Task instructions: Give back the full data, retyped precisely.

Exercise data:
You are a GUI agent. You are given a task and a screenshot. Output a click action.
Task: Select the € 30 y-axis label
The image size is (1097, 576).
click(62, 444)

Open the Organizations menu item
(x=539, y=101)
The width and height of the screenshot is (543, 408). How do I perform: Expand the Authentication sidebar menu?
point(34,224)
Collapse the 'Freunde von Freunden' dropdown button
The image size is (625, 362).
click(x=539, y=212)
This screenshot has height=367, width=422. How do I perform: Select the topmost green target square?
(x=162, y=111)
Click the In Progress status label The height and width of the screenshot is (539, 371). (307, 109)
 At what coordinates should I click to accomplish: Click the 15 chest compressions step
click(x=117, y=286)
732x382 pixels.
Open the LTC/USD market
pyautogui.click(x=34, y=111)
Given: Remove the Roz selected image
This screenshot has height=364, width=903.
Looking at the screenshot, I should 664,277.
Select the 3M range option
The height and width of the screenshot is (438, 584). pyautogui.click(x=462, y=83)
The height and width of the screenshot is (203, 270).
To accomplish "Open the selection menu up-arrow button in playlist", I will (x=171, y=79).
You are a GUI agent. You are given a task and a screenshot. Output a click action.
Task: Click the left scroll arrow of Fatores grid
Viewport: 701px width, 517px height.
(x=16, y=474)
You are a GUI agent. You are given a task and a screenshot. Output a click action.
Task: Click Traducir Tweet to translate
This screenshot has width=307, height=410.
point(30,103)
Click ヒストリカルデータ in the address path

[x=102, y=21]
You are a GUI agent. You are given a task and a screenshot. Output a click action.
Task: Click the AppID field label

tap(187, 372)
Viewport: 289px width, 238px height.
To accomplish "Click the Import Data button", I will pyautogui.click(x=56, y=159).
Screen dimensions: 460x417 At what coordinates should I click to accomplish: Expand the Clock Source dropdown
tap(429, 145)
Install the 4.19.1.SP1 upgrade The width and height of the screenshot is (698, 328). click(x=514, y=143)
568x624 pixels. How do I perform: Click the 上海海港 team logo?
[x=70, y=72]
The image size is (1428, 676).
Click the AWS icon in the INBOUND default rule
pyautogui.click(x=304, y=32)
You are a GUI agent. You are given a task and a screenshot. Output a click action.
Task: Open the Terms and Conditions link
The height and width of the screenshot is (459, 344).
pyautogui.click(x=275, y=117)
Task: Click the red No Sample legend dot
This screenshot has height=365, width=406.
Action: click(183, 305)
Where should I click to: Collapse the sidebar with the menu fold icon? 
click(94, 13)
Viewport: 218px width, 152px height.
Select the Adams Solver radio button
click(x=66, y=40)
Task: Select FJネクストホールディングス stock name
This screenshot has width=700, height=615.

Exercise response:
You are a GUI agent. You are given a task and a screenshot. Output a click action.
Task: Select the € 30 y-axis label
The image size is (1097, 576).
click(62, 444)

Open the Organizations menu item
(x=539, y=101)
The width and height of the screenshot is (543, 408). How do I perform: Expand the Authentication sidebar menu?
point(34,224)
Collapse the 'Freunde von Freunden' dropdown button
The image size is (625, 362).
click(x=539, y=212)
This screenshot has height=367, width=422. How do I perform: Select the topmost green target square?
(x=162, y=111)
Click the In Progress status label The height and width of the screenshot is (539, 371). (307, 109)
 At what coordinates should I click to accomplish: Click the 15 chest compressions step
click(x=117, y=286)
732x382 pixels.
Open the LTC/USD market
pyautogui.click(x=34, y=111)
Given: Remove the Roz selected image
This screenshot has height=364, width=903.
Looking at the screenshot, I should 664,277.
Select the 3M range option
The height and width of the screenshot is (438, 584). pyautogui.click(x=462, y=83)
The height and width of the screenshot is (203, 270).
To accomplish "Open the selection menu up-arrow button in playlist", I will (x=171, y=79).
You are a GUI agent. You are given a task and a screenshot. Output a click action.
Task: Click the left scroll arrow of Fatores grid
Viewport: 701px width, 517px height.
(x=16, y=474)
You are a GUI agent. You are given a task and a screenshot. Output a click action.
Task: Click Traducir Tweet to translate
This screenshot has width=307, height=410.
point(30,103)
Click ヒストリカルデータ in the address path

[x=102, y=21]
You are a GUI agent. You are given a task and a screenshot. Output a click action.
Task: Click the AppID field label

tap(187, 372)
Viewport: 289px width, 238px height.
To accomplish "Click the Import Data button", I will pyautogui.click(x=56, y=159).
Screen dimensions: 460x417 At what coordinates should I click to accomplish: Expand the Clock Source dropdown
tap(429, 145)
Install the 4.19.1.SP1 upgrade The width and height of the screenshot is (698, 328). click(x=514, y=143)
568x624 pixels. How do I perform: Click the 上海海港 team logo?
[x=70, y=72]
The image size is (1428, 676).
Click the AWS icon in the INBOUND default rule
pyautogui.click(x=304, y=32)
You are a GUI agent. You are given a task and a screenshot. Output a click action.
Task: Open the Terms and Conditions link
The height and width of the screenshot is (459, 344).
pyautogui.click(x=275, y=117)
Task: Click the red No Sample legend dot
This screenshot has height=365, width=406.
Action: click(183, 305)
Where should I click to: Collapse the sidebar with the menu fold icon? 
click(94, 13)
Viewport: 218px width, 152px height.
Select the Adams Solver radio button
click(x=66, y=40)
Task: Select FJネクストホールディングス stock name
This screenshot has width=700, height=615.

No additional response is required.